Extract Start Marker

Seeing Green: Prioritizing Tenants’ Needs in Sustainable Affordable Housing
by Kimberly Burrowes and Maya Brennan
The growing use of green building practices in market rate and subsidized housing reflects the appeal of sustainability from economic, ecological, and health perspectives. Households can benefit from savings associated with reducing waste, conserving water and energy, and employing renewable resources, while developers can make properties more competitive. The choice to build green housing can also generate several environmental advantages through both reductions in resource use and the adoption of less toxic materials, which in turn may improve the health and well-being of tenants. However, green features are still sometimes seen as luxury products with a high premium rather than a vehicle for promoted health equity and cost savings.
For low-income residents, the promise of reduced utility costs can go a long way. Minimizing water, electricity, gas, and other utility expenses through greening practices can alleviate budget pressures that may create financial instability. Though luxury developments may charge a premium for cutting-edge environmental design features, research from New Ecology found that in many cases, green building features in affordable housing can cost less than conventional affordable housing.

Extract End Marker
Data for analysis Start Marker

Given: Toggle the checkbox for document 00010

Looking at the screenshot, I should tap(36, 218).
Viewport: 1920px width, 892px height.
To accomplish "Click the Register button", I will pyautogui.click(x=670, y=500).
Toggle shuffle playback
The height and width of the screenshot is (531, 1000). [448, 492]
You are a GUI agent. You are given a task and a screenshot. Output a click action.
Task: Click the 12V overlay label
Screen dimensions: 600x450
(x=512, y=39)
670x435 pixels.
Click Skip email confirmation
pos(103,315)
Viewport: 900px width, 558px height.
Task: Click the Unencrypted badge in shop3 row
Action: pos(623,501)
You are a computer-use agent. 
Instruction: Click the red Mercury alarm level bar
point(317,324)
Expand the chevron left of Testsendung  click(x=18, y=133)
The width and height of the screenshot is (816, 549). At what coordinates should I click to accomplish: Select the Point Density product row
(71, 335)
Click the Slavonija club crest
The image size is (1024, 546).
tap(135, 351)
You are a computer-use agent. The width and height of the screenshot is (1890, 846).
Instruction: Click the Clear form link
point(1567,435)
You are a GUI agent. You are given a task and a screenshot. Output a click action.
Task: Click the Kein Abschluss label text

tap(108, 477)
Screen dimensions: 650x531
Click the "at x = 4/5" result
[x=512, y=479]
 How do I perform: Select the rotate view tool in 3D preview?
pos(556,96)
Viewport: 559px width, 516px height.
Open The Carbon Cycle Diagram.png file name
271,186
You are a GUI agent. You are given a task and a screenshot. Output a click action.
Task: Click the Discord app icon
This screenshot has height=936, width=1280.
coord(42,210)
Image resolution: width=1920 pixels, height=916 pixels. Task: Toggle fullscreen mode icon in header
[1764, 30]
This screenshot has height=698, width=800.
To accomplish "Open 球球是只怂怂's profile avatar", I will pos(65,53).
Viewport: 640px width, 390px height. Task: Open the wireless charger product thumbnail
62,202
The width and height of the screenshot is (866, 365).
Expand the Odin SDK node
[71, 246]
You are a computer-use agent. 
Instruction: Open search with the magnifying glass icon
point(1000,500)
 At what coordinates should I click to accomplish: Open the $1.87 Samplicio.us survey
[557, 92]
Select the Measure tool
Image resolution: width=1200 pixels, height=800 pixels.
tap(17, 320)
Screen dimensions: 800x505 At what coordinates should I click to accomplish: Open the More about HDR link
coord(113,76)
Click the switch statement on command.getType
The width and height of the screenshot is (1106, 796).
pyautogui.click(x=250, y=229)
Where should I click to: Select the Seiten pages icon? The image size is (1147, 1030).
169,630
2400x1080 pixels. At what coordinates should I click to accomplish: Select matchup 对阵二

Data for analysis End Marker

**Study questions**.
1. For each statement about the piece on green affordable housing, answer yes or no and quote the words from the piece that decide it: (a) green building features in affordable housing can cost less than conventional affordable housing in many cases; (b) green features are no longer seen as luxury products; (c) developers can make properties more competitive by building green.
2. Extend the piece on green affordable housing by writing what comes after its last sentence.
The items are separate material and are unrelated to the piece on green affordable housing.

**Results**.
1.
(a) Yes: "research from New Ecology found that in many cases, green building features in affordable housing can cost less than conventional affordable housing."
(b) No: "green features are still sometimes seen as luxury products with a high premium"
(c) Yes: "while developers can make properties more competitive"

2.
Housing leaders and policy experts have used incentives, technical supports, and guidance to boost green practices among affordable housing developers. Through the low-income housing tax credit program, state housing finance agencies have encouraged the adoption of water conservation, renewable energy, energy efficiency improvements, benchmarking, green building standards, and other sustainability measures. Stewards of Affordable Housing for the Future (SAHF) has been a leader in both challenging its members to cut energy consumption and providing tools and assistance to make it feasible. Enterprise Community Partners has developed and refined Green Communities criteria that extend beyond materials selection and conservation to aspects of the site and the property’s operations.
Though the incentives and guidance exist for affordable housing developers to go green, some design decisions and features require not just the property owner’s buy-in but the residents’ as well. Hence, affordable housing developers can consider three ways to prioritize tenants’ needs when incorporating green design.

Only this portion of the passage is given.